INFORMATION GIVEN ▸
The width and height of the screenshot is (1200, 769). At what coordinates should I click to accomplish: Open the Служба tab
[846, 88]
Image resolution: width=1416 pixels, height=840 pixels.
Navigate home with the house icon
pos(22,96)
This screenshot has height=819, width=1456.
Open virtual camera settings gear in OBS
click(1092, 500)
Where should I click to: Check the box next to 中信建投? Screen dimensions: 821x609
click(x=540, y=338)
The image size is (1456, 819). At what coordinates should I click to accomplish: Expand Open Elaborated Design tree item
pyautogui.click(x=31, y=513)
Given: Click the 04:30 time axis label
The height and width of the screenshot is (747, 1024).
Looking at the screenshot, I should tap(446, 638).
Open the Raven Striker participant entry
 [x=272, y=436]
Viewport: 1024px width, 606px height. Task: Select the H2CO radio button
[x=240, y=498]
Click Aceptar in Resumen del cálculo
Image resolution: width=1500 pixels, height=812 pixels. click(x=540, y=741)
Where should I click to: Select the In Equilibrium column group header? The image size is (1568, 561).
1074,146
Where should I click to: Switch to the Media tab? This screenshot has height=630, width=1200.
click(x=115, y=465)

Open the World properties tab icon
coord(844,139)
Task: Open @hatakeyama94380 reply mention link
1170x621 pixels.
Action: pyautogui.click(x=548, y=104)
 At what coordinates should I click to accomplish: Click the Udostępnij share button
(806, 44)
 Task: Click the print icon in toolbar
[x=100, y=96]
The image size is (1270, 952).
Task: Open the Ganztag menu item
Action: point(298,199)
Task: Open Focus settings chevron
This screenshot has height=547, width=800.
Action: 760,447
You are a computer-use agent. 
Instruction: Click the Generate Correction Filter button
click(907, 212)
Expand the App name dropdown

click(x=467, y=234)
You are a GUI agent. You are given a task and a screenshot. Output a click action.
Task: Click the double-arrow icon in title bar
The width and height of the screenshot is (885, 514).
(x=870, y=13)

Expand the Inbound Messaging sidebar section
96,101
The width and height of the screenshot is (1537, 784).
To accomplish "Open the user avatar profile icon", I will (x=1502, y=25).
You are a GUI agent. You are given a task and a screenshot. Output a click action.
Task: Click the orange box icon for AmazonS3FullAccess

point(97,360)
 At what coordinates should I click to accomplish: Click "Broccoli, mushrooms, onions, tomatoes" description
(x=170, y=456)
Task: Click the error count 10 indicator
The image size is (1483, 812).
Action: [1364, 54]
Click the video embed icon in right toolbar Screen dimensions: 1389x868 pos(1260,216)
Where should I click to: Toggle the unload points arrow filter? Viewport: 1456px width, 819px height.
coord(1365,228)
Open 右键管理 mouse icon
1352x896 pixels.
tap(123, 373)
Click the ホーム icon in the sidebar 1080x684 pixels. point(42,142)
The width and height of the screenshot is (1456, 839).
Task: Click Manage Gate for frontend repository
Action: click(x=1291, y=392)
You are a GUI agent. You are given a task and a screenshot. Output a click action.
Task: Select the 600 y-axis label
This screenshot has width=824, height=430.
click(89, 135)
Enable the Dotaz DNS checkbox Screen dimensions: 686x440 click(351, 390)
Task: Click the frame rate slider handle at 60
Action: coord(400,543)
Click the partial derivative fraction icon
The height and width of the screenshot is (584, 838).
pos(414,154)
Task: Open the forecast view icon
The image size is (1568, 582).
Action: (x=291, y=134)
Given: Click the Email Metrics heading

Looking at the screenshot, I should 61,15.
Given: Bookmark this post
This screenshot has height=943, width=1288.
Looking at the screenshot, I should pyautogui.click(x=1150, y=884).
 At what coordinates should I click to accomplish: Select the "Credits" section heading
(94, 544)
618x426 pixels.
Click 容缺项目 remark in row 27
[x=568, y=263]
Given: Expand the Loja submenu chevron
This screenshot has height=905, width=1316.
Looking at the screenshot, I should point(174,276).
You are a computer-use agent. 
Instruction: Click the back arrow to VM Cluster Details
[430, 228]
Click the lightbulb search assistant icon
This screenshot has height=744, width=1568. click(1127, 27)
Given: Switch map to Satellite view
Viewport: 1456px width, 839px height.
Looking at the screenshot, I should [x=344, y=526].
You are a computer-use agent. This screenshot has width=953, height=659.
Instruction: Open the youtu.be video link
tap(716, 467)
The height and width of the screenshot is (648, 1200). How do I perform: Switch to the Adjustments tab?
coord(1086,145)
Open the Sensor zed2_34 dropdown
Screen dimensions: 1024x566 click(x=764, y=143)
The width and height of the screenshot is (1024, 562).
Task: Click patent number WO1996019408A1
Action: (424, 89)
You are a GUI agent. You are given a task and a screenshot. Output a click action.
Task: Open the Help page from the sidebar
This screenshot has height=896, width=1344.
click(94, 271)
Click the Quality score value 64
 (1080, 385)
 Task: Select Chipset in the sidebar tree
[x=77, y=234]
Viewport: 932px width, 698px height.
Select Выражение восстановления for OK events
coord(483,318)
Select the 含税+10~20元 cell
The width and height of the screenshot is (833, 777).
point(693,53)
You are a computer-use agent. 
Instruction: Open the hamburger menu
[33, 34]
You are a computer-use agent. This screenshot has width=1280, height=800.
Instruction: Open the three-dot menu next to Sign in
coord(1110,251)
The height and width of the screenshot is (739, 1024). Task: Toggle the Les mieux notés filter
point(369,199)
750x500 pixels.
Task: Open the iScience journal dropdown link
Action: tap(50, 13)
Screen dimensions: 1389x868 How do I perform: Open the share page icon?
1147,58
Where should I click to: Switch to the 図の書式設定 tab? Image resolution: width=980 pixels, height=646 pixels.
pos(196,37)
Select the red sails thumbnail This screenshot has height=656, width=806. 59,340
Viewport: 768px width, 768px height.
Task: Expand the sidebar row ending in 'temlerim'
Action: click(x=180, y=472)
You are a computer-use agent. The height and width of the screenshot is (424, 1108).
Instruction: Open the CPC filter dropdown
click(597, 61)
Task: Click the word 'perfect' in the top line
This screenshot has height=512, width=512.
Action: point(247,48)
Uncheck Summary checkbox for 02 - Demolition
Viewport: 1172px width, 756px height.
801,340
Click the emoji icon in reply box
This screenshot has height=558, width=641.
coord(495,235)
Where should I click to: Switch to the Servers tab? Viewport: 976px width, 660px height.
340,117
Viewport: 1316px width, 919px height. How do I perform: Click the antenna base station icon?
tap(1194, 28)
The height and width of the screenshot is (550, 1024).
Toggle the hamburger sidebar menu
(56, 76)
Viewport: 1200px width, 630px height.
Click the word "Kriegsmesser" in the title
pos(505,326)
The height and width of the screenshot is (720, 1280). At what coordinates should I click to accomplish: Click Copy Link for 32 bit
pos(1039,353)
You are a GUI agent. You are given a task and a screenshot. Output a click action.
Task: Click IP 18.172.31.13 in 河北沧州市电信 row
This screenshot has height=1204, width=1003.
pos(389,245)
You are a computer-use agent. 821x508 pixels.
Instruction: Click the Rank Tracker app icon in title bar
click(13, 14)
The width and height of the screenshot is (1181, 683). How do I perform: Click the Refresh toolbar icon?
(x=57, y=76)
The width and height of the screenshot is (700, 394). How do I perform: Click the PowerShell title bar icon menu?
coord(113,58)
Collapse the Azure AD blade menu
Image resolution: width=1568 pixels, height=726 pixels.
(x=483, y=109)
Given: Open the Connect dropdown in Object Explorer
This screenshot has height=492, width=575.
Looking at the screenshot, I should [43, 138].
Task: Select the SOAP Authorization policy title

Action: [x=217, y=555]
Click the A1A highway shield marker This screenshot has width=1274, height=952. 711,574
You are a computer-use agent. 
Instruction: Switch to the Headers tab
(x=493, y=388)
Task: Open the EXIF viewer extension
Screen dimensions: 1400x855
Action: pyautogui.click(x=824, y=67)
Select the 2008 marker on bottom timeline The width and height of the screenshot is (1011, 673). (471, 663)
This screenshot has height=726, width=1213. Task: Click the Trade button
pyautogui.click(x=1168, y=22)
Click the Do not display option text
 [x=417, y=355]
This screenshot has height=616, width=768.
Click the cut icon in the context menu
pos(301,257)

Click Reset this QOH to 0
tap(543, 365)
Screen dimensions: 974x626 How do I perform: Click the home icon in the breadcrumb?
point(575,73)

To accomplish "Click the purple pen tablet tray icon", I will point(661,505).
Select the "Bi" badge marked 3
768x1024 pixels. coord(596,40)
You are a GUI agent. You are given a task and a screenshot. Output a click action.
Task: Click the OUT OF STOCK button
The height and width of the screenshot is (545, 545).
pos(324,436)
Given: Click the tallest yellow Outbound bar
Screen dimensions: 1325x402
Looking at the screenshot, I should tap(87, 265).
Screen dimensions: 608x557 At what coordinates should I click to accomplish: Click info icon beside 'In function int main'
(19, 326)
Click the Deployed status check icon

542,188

EXERCISE OBJECTIVE ▸ Copy out the lines from the one with "Click the Quality score value 64" to the one with "[x=77, y=234]", both included, with no changes.

ANSWER TO THE EXERCISE ▸
Click the Quality score value 64
 (1080, 385)
 Task: Select Chipset in the sidebar tree
[x=77, y=234]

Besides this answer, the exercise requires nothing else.